Question

question_answer
A sphere of maximum volume is cut out from a solid hemisphere of radius r. The ratio of the volume of the hemisphere to that of the cut out sphere is
A)
3 : 2
B)
4 : 1
C)
4 : 3
D)
7 : 4

Answer

**step1** Understanding the Problem

The problem asks us to find the ratio of the volume of a solid hemisphere to the volume of the largest possible sphere that can be cut out from it. We are given that the radius of the hemisphere is 'r'.

**step2** Calculating the Volume of the Hemisphere

A hemisphere is half of a full sphere. The formula for the volume of a full sphere with radius 'r' is given by $$V_{sphere} = \frac{4}{3} \pi r^3$$.
Therefore, the volume of a hemisphere with radius 'r' is half of the volume of a full sphere:
$$V_{hemisphere} = \frac{1}{2} \times \frac{4}{3} \pi r^3 = \frac{2}{3} \pi r^3$$.

**step3** Determining the Radius of the Maximum Cut Out Sphere

For a sphere to have the maximum possible volume when cut out from a solid hemisphere, it must touch both the flat circular base and the curved surface of the hemisphere.
Let the radius of this maximum sphere be $$R_s$$.
If the sphere touches the flat base of the hemisphere, its lowest point will be on the base. This means its center must be at a distance equal to its radius ($$R_s$$) from the base. We can imagine the center of the hemisphere's base at the origin (0,0,0), and the hemisphere extending upwards. The center of the inscribed sphere will then be at $$(0,0,R_s)$$.
The curved surface of the hemisphere is part of a larger sphere with radius 'r' centered at $$(0,0,0)$$.
For the inscribed sphere (with center $$(0,0,R_s)$$ and radius $$R_s$$) to be tangent to the curved surface of the hemisphere (which is part of a sphere with center $$(0,0,0)$$ and radius 'r'), the distance between their centers must be equal to the difference between their radii (since the smaller sphere is *inside* the larger one).
The distance between the center of the hemisphere $$(0,0,0)$$ and the center of the inscribed sphere $$(0,0,R_s)$$ is $$R_s$$.
The difference in their radii is $$r - R_s$$.
Setting these equal, we get:
$$R_s = r - R_s$$
Now, we solve for $$R_s$$:
$$R_s + R_s = r$$
$$2R_s = r$$
$$R_s = \frac{r}{2}$$
So, the radius of the maximum cut out sphere is half the radius of the hemisphere.

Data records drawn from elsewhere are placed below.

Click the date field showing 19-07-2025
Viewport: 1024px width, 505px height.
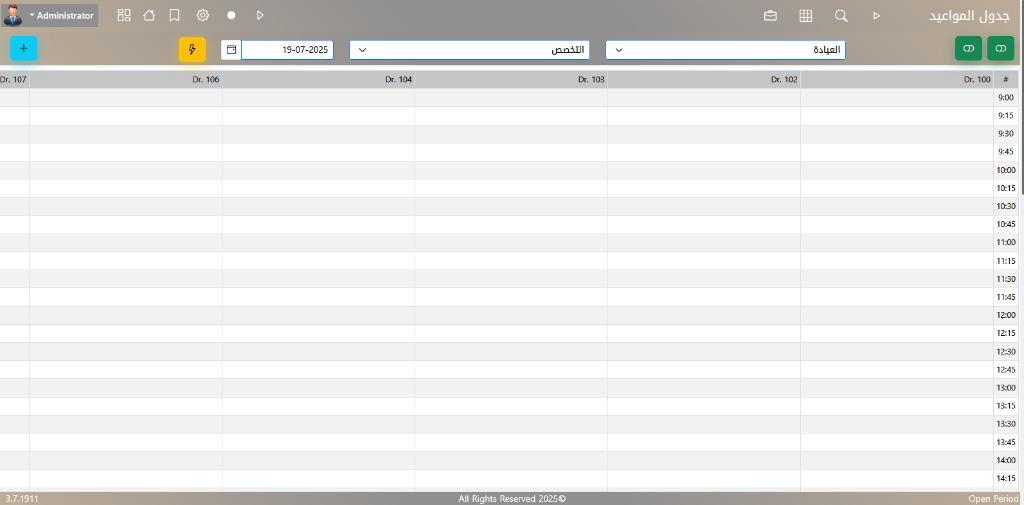pyautogui.click(x=287, y=50)
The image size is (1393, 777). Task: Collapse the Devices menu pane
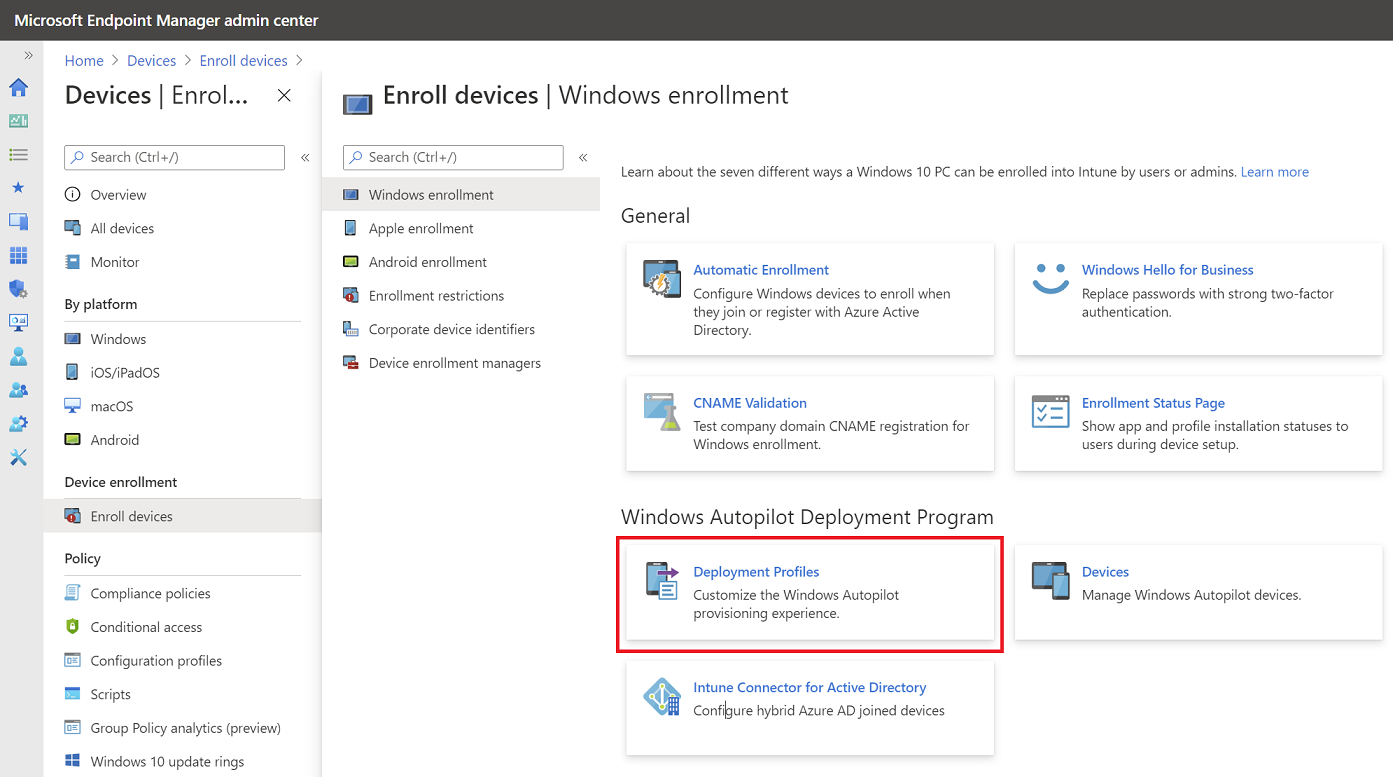click(305, 157)
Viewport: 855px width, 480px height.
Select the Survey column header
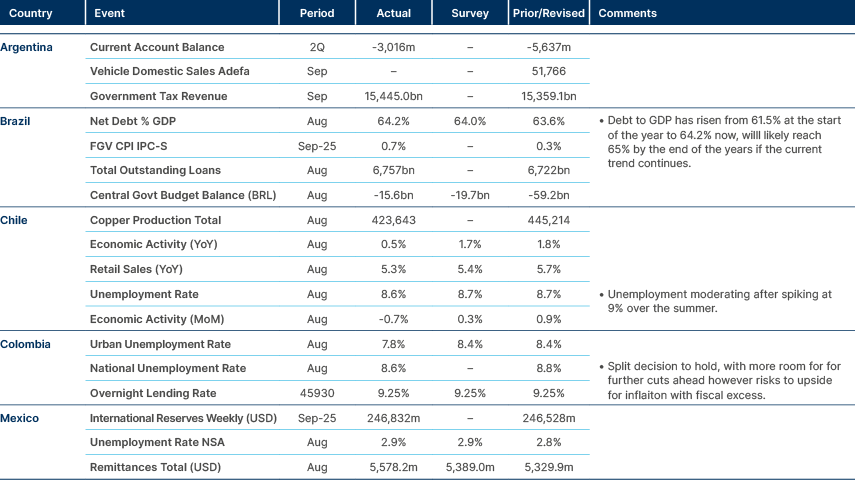(470, 14)
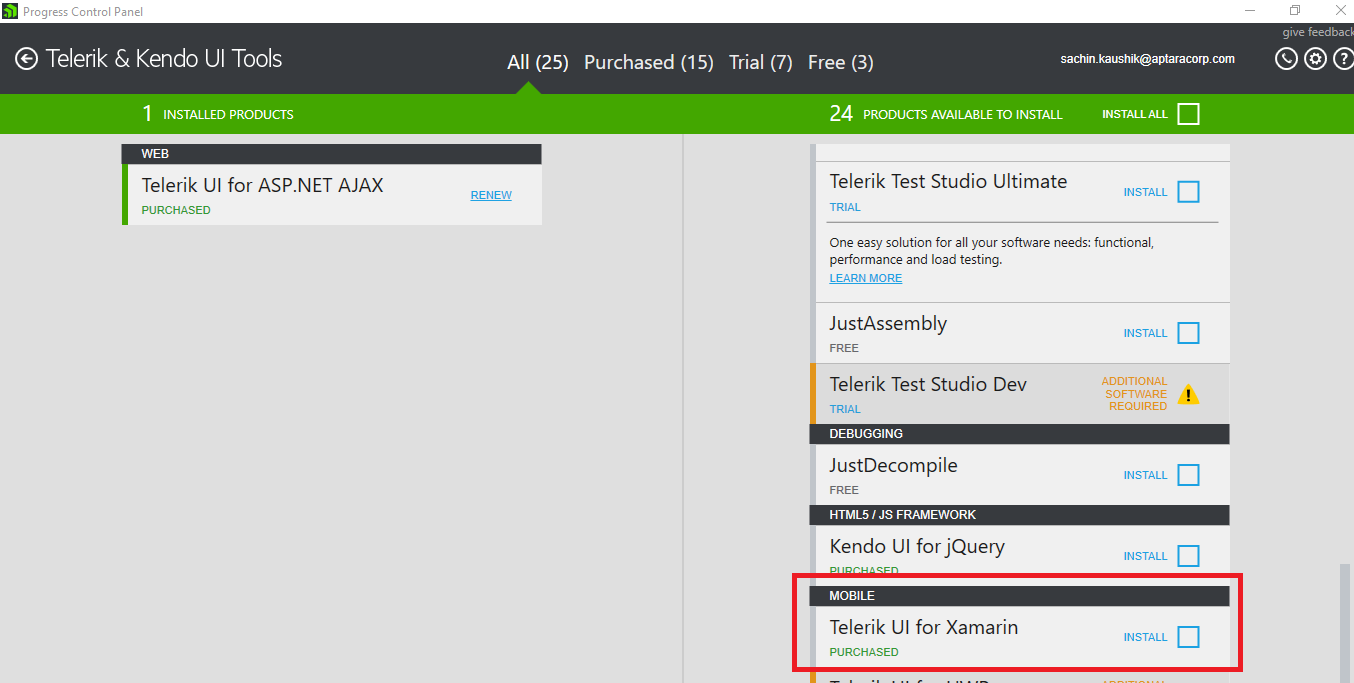Viewport: 1354px width, 683px height.
Task: Click the Progress logo in title bar
Action: [10, 11]
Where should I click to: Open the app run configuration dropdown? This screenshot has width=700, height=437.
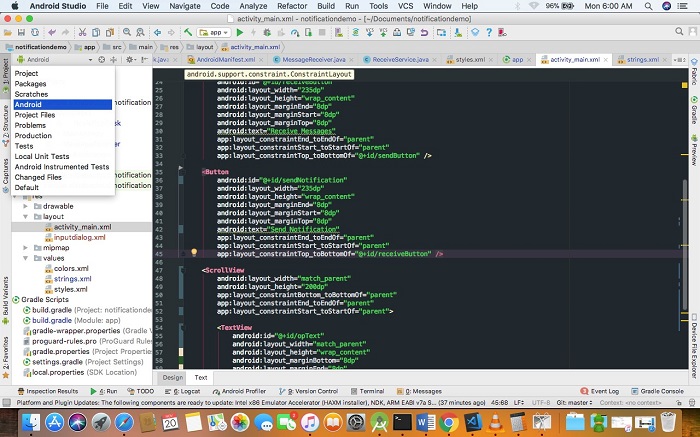[214, 32]
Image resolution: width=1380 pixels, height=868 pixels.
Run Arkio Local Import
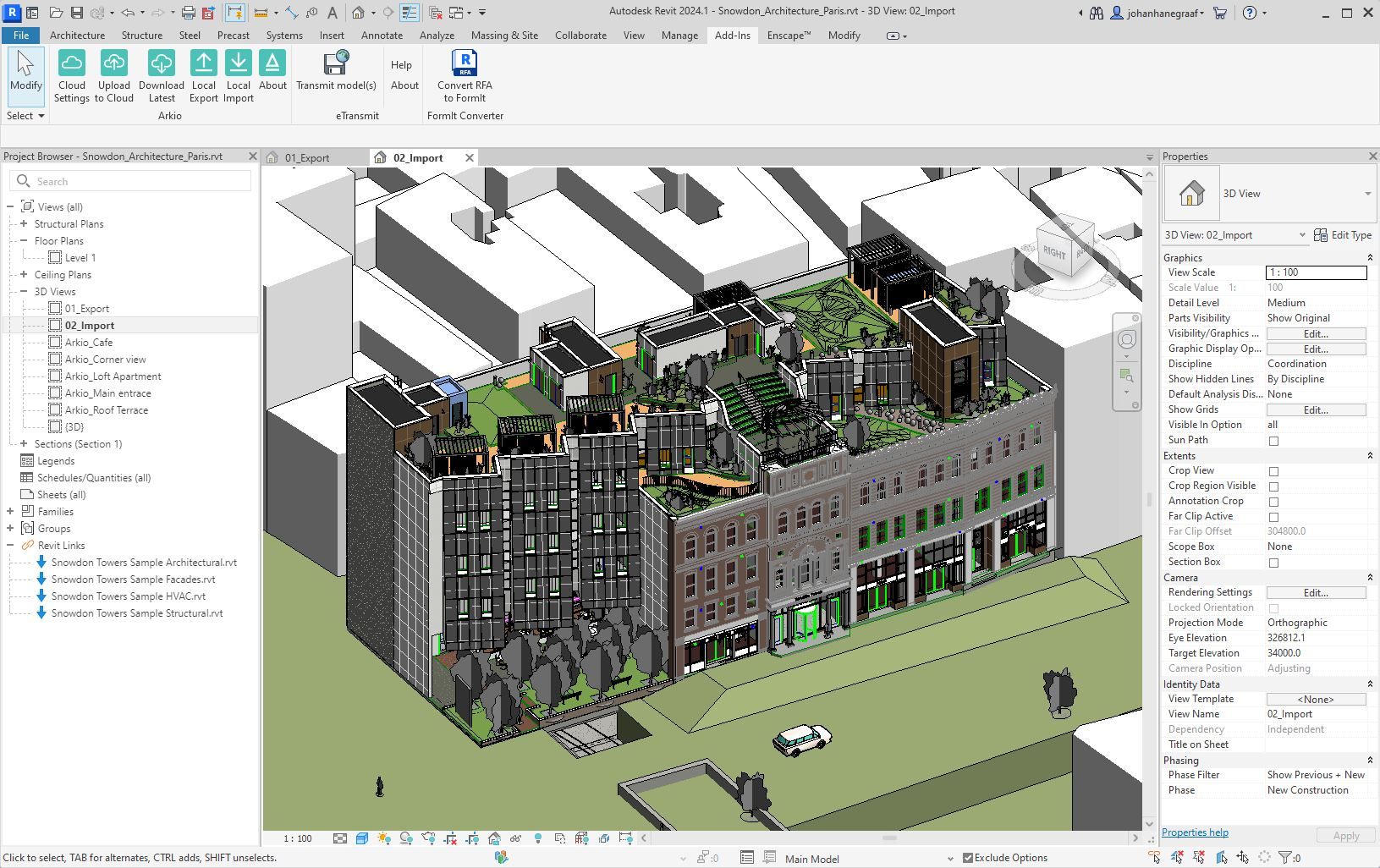[239, 76]
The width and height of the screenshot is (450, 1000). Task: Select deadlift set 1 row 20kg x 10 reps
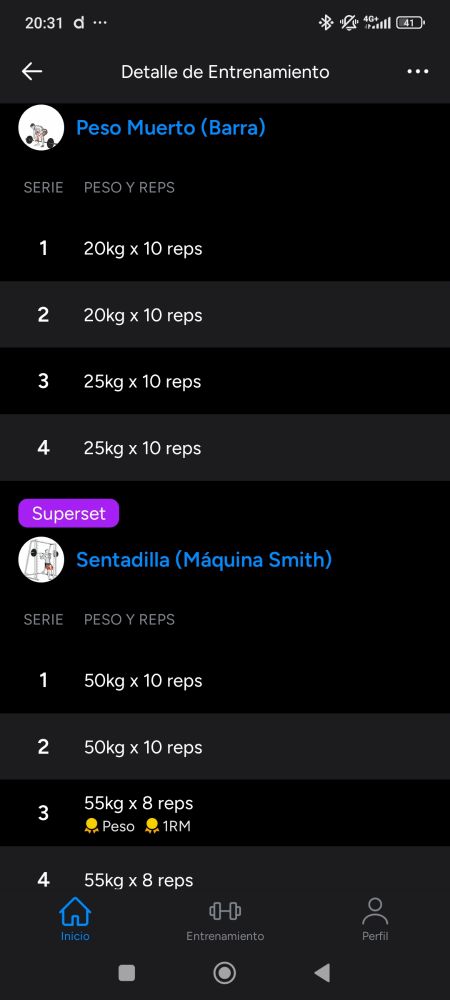[x=225, y=248]
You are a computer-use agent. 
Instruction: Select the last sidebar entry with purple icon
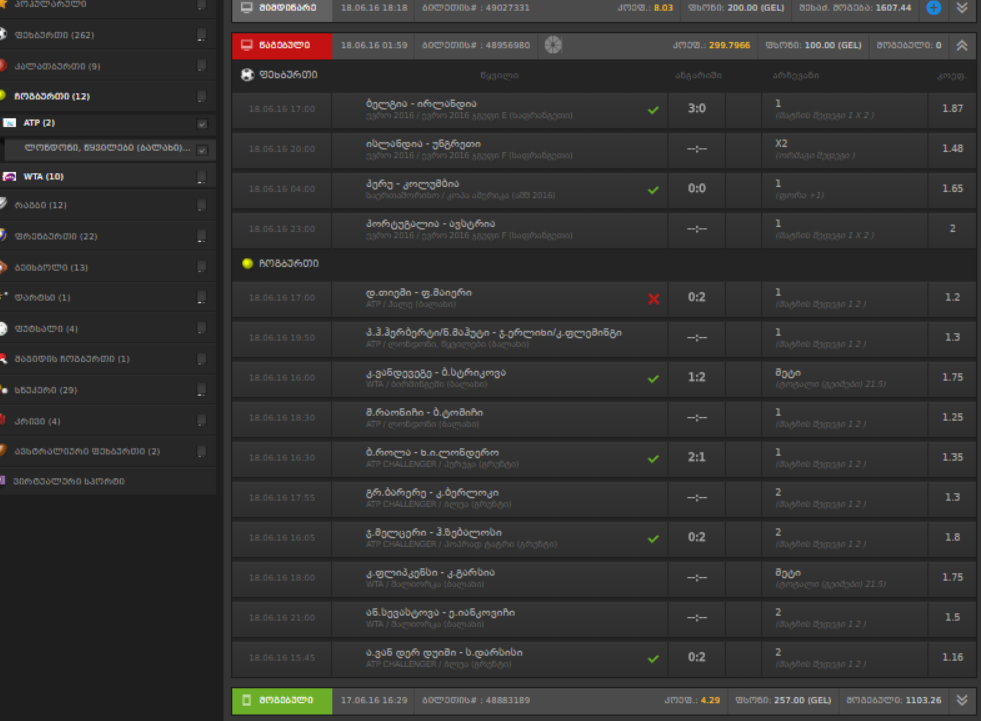pos(68,481)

**step4** Calculating the Volume of the Cut Out Sphere

The volume of the cut out sphere is given by the formula $$V_{sphere} = \frac{4}{3} \pi R_s^3$$.
Substitute the value of $$R_s = \frac{r}{2}$$ into the formula:
$$V_{cut\_out\_sphere} = \frac{4}{3} \pi \left(\frac{r}{2}\right)^3$$
$$V_{cut\_out\_sphere} = \frac{4}{3} \pi \left(\frac{r^3}{2^3}\right)$$
$$V_{cut\_out\_sphere} = \frac{4}{3} \pi \frac{r^3}{8}$$
$$V_{cut\_out\_sphere} = \frac{4 \pi r^3}{24}$$
$$V_{cut\_out\_sphere} = \frac{1}{6} \pi r^3$$

**step5** Calculating the Ratio of the Volumes

We need to find the ratio of the volume of the hemisphere to that of the cut out sphere:
$$\text{Ratio} = \frac{V_{hemisphere}}{V_{cut\_out\_sphere}}$$
$$\text{Ratio} = \frac{\frac{2}{3} \pi r^3}{\frac{1}{6} \pi r^3}$$
We can cancel out $$\pi r^3$$ from the numerator and the denominator:
$$\text{Ratio} = \frac{\frac{2}{3}}{\frac{1}{6}}$$
To divide by a fraction, we multiply by its reciprocal:
$$\text{Ratio} = \frac{2}{3} \times \frac{6}{1}$$
$$\text{Ratio} = \frac{2 \times 6}{3 \times 1}$$
$$\text{Ratio} = \frac{12}{3}$$
$$\text{Ratio} = 4$$
So, the ratio of the volume of the hemisphere to that of the cut out sphere is 4:1.